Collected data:

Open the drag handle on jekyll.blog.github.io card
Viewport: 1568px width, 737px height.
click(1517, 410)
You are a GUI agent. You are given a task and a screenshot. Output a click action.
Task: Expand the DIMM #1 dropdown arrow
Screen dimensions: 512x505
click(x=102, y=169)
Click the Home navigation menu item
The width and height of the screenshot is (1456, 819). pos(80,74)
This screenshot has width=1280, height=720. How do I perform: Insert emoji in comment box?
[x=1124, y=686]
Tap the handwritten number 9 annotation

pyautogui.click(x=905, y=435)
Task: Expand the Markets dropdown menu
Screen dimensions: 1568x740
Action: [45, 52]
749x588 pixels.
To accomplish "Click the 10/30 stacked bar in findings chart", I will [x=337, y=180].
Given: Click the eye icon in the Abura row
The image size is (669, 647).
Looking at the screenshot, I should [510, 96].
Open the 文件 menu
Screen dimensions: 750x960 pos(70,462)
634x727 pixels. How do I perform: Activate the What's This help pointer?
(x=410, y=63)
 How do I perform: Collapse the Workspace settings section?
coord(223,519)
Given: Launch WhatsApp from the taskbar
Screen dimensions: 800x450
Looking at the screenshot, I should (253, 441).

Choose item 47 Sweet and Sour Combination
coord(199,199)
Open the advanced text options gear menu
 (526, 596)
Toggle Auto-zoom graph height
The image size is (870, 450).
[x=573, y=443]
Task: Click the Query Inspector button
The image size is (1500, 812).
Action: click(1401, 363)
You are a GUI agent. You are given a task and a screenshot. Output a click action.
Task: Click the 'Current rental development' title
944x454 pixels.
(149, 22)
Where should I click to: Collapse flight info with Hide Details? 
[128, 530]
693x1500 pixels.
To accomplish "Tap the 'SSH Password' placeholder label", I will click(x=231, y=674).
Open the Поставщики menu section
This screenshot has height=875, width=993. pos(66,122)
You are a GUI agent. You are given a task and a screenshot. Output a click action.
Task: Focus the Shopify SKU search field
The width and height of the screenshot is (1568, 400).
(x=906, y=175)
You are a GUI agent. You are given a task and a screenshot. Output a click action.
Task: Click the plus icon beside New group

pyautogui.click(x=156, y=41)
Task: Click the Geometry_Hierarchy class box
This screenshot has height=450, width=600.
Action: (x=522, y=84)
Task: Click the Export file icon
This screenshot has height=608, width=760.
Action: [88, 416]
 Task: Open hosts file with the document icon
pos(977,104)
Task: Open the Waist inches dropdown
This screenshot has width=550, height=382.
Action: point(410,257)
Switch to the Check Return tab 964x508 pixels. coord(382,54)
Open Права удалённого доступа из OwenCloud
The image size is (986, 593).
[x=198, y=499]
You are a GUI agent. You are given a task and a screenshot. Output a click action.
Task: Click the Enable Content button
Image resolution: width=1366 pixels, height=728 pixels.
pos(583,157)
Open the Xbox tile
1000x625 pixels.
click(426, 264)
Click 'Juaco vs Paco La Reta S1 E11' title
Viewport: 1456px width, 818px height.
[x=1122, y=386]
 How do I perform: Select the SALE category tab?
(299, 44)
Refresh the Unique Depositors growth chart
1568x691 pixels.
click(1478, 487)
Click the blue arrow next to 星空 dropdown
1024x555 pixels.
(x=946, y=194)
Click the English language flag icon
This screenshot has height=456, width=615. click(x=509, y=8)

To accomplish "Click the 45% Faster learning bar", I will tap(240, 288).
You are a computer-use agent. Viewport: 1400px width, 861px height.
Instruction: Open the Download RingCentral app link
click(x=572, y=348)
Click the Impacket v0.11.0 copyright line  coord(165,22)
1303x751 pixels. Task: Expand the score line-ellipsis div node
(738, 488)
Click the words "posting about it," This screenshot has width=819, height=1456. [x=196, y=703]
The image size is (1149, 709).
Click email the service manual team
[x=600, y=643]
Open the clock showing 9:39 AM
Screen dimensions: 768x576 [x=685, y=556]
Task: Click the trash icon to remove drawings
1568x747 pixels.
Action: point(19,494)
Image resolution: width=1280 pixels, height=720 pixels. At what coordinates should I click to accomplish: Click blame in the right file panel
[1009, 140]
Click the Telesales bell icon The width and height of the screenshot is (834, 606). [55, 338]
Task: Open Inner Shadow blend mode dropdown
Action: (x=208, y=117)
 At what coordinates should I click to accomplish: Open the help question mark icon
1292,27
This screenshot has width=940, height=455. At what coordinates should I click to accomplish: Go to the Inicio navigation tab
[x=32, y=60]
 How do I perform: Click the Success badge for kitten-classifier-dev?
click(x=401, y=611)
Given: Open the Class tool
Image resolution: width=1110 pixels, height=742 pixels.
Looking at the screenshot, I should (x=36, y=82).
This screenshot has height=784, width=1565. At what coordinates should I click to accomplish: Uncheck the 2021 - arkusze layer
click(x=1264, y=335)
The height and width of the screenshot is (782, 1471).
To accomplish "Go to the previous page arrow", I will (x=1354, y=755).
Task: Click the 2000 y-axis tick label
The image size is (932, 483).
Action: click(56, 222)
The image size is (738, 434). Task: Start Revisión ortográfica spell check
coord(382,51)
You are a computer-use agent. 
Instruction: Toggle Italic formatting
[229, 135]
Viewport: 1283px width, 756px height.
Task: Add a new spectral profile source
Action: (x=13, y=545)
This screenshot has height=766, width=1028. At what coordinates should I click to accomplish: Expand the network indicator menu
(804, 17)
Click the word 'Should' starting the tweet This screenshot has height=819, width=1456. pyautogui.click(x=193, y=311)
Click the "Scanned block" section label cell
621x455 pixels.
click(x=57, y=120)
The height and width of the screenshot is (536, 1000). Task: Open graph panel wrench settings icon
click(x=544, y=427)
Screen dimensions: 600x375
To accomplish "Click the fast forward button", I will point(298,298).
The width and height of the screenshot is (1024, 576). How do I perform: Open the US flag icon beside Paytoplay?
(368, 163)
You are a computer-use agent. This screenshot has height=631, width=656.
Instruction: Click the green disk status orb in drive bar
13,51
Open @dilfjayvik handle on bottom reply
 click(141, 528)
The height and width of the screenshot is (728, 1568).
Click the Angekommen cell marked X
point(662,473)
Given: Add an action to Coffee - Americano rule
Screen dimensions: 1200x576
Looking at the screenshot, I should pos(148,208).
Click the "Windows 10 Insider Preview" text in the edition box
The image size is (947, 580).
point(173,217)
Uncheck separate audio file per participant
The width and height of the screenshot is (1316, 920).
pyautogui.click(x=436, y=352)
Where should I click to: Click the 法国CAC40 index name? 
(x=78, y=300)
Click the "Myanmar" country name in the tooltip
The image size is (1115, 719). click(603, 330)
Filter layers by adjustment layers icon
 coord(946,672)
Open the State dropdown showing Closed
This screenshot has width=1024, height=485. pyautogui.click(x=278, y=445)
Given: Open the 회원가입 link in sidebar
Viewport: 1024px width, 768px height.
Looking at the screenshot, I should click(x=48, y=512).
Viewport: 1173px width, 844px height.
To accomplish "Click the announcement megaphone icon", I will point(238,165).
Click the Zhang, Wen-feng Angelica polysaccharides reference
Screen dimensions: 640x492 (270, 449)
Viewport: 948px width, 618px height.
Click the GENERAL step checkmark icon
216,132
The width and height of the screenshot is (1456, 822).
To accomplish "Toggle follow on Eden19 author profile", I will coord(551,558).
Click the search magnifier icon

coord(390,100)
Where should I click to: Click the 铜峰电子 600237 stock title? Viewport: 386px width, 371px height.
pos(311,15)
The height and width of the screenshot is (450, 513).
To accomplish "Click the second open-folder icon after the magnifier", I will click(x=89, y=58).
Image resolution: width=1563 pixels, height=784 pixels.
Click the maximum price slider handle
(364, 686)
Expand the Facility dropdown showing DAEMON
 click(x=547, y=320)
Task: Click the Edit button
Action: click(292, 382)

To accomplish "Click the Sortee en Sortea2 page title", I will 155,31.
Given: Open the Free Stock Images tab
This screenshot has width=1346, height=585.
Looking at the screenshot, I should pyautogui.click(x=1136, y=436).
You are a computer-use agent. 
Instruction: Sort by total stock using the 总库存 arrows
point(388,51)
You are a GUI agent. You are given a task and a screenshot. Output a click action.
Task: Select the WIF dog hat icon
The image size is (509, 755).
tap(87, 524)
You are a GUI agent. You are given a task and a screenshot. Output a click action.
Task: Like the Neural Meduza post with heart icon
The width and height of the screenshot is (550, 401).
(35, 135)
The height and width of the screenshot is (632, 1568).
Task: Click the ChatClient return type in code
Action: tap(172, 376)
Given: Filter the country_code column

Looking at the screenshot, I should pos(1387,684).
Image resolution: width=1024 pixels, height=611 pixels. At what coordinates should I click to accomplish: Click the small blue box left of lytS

Requirement:
Report, from the entries above, each line where "blue" is found.

Answer for the task:
Click the blue arrow next to 星空 dropdown
Image resolution: width=1024 pixels, height=611 pixels. At what coordinates should I click to accomplish: Click the small blue box left of lytS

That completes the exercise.